** GIVEN RECORDS follows **

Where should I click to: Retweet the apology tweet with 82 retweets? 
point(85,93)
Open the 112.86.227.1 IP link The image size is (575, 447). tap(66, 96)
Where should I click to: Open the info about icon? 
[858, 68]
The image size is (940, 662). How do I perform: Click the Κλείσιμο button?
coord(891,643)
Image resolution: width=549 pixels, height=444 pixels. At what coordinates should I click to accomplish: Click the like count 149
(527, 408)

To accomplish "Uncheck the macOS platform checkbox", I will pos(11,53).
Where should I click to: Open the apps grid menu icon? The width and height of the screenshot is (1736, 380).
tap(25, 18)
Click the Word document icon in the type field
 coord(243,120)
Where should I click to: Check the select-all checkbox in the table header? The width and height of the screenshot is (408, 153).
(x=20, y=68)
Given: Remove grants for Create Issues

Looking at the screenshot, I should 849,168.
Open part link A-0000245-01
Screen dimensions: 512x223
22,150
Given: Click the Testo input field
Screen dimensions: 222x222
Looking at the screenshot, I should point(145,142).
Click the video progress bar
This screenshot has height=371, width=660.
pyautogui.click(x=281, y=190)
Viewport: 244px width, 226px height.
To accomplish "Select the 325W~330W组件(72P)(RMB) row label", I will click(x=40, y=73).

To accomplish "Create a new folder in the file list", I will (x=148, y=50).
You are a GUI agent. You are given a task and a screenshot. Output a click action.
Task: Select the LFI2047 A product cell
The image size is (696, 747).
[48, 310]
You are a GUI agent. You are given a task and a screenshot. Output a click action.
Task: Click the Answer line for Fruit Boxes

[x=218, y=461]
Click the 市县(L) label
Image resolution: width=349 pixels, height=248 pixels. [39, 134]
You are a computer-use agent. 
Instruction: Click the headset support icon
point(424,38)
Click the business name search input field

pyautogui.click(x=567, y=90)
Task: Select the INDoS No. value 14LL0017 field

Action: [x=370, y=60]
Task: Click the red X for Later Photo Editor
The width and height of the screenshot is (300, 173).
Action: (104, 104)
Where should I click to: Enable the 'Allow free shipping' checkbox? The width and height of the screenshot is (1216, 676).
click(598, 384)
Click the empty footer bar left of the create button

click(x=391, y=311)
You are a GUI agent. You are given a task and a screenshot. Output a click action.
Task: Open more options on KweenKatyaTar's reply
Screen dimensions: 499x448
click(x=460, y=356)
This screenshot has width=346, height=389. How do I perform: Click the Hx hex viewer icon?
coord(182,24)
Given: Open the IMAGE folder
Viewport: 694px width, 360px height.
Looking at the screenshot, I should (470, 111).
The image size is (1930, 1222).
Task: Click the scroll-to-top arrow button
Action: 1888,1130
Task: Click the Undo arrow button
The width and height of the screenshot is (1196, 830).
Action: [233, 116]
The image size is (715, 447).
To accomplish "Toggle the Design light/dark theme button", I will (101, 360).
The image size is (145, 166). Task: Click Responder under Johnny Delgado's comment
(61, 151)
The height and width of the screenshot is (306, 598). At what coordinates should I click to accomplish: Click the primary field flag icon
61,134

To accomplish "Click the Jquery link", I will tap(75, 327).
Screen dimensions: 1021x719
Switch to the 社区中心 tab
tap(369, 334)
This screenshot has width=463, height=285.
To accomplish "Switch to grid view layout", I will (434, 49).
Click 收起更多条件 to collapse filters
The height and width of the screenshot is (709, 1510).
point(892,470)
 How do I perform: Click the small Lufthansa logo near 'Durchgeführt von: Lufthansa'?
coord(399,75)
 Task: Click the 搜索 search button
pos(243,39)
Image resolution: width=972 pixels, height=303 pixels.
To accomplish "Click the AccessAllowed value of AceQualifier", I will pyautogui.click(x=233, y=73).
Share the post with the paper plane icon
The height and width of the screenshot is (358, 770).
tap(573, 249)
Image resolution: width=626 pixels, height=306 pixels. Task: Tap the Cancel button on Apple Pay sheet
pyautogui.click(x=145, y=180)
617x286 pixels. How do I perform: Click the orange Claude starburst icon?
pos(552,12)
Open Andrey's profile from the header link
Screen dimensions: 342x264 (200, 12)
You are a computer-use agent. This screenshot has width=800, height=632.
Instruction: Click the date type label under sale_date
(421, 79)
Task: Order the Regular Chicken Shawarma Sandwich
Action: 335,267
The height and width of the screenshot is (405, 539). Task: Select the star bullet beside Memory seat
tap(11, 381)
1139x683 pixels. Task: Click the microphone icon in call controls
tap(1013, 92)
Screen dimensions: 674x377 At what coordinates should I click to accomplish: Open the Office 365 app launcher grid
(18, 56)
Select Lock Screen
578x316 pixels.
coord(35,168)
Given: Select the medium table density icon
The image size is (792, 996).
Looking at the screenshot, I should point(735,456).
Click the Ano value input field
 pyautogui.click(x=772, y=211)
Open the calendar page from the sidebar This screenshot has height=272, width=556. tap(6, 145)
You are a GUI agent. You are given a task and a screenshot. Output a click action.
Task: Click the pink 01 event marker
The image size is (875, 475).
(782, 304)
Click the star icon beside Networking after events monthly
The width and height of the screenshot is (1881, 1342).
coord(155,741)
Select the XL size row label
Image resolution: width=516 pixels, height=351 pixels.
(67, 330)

** End of GIVEN RECORDS **

[TASK INSTRUCTIONS]
Reproduce the data in full, precisely as given.

[RESULT]
Where should I click to: Retweet the apology tweet with 82 retweets? 
point(85,93)
Open the 112.86.227.1 IP link The image size is (575, 447). tap(66, 96)
Where should I click to: Open the info about icon? 
[858, 68]
The image size is (940, 662). How do I perform: Click the Κλείσιμο button?
coord(891,643)
Image resolution: width=549 pixels, height=444 pixels. At what coordinates should I click to accomplish: Click the like count 149
(527, 408)

To accomplish "Uncheck the macOS platform checkbox", I will pos(11,53).
Where should I click to: Open the apps grid menu icon? The width and height of the screenshot is (1736, 380).
tap(25, 18)
Click the Word document icon in the type field
 coord(243,120)
Where should I click to: Check the select-all checkbox in the table header? The width and height of the screenshot is (408, 153).
(x=20, y=68)
Given: Remove grants for Create Issues

Looking at the screenshot, I should 849,168.
Open part link A-0000245-01
Screen dimensions: 512x223
22,150
Given: Click the Testo input field
Screen dimensions: 222x222
Looking at the screenshot, I should point(145,142).
Click the video progress bar
This screenshot has height=371, width=660.
pyautogui.click(x=281, y=190)
Viewport: 244px width, 226px height.
To accomplish "Select the 325W~330W组件(72P)(RMB) row label", I will click(x=40, y=73).

To accomplish "Create a new folder in the file list", I will (x=148, y=50).
You are a GUI agent. You are given a task and a screenshot. Output a click action.
Task: Select the LFI2047 A product cell
The image size is (696, 747).
[48, 310]
You are a GUI agent. You are given a task and a screenshot. Output a click action.
Task: Click the Answer line for Fruit Boxes

[x=218, y=461]
Click the 市县(L) label
Image resolution: width=349 pixels, height=248 pixels. [39, 134]
You are a computer-use agent. 
Instruction: Click the headset support icon
point(424,38)
Click the business name search input field

pyautogui.click(x=567, y=90)
Task: Select the INDoS No. value 14LL0017 field

Action: [x=370, y=60]
Task: Click the red X for Later Photo Editor
The width and height of the screenshot is (300, 173).
Action: (104, 104)
Where should I click to: Enable the 'Allow free shipping' checkbox? The width and height of the screenshot is (1216, 676).
click(598, 384)
Click the empty footer bar left of the create button

click(x=391, y=311)
You are a GUI agent. You are given a task and a screenshot. Output a click action.
Task: Open more options on KweenKatyaTar's reply
Screen dimensions: 499x448
click(x=460, y=356)
This screenshot has width=346, height=389. How do I perform: Click the Hx hex viewer icon?
coord(182,24)
Given: Open the IMAGE folder
Viewport: 694px width, 360px height.
Looking at the screenshot, I should (470, 111).
The image size is (1930, 1222).
Task: Click the scroll-to-top arrow button
Action: 1888,1130
Task: Click the Undo arrow button
The width and height of the screenshot is (1196, 830).
Action: [233, 116]
The image size is (715, 447).
To accomplish "Toggle the Design light/dark theme button", I will (101, 360).
The image size is (145, 166). Task: Click Responder under Johnny Delgado's comment
(61, 151)
The height and width of the screenshot is (306, 598). At what coordinates should I click to accomplish: Click the primary field flag icon
61,134

To accomplish "Click the Jquery link", I will tap(75, 327).
Screen dimensions: 1021x719
Switch to the 社区中心 tab
tap(369, 334)
This screenshot has width=463, height=285.
To accomplish "Switch to grid view layout", I will (434, 49).
Click 收起更多条件 to collapse filters
The height and width of the screenshot is (709, 1510).
point(892,470)
 How do I perform: Click the small Lufthansa logo near 'Durchgeführt von: Lufthansa'?
coord(399,75)
 Task: Click the 搜索 search button
pos(243,39)
Image resolution: width=972 pixels, height=303 pixels.
To accomplish "Click the AccessAllowed value of AceQualifier", I will pyautogui.click(x=233, y=73).
Share the post with the paper plane icon
The height and width of the screenshot is (358, 770).
tap(573, 249)
Image resolution: width=626 pixels, height=306 pixels. Task: Tap the Cancel button on Apple Pay sheet
pyautogui.click(x=145, y=180)
617x286 pixels. How do I perform: Click the orange Claude starburst icon?
pos(552,12)
Open Andrey's profile from the header link
Screen dimensions: 342x264 (200, 12)
You are a computer-use agent. This screenshot has width=800, height=632.
Instruction: Click the date type label under sale_date
(421, 79)
Task: Order the Regular Chicken Shawarma Sandwich
Action: 335,267
The height and width of the screenshot is (405, 539). Task: Select the star bullet beside Memory seat
tap(11, 381)
1139x683 pixels. Task: Click the microphone icon in call controls
tap(1013, 92)
Screen dimensions: 674x377 At what coordinates should I click to accomplish: Open the Office 365 app launcher grid
(18, 56)
Select Lock Screen
578x316 pixels.
coord(35,168)
Given: Select the medium table density icon
The image size is (792, 996).
Looking at the screenshot, I should point(735,456).
Click the Ano value input field
 pyautogui.click(x=772, y=211)
Open the calendar page from the sidebar This screenshot has height=272, width=556. tap(6, 145)
You are a GUI agent. You are given a task and a screenshot. Output a click action.
Task: Click the pink 01 event marker
The image size is (875, 475).
(782, 304)
Click the star icon beside Networking after events monthly
The width and height of the screenshot is (1881, 1342).
coord(155,741)
Select the XL size row label
Image resolution: width=516 pixels, height=351 pixels.
(67, 330)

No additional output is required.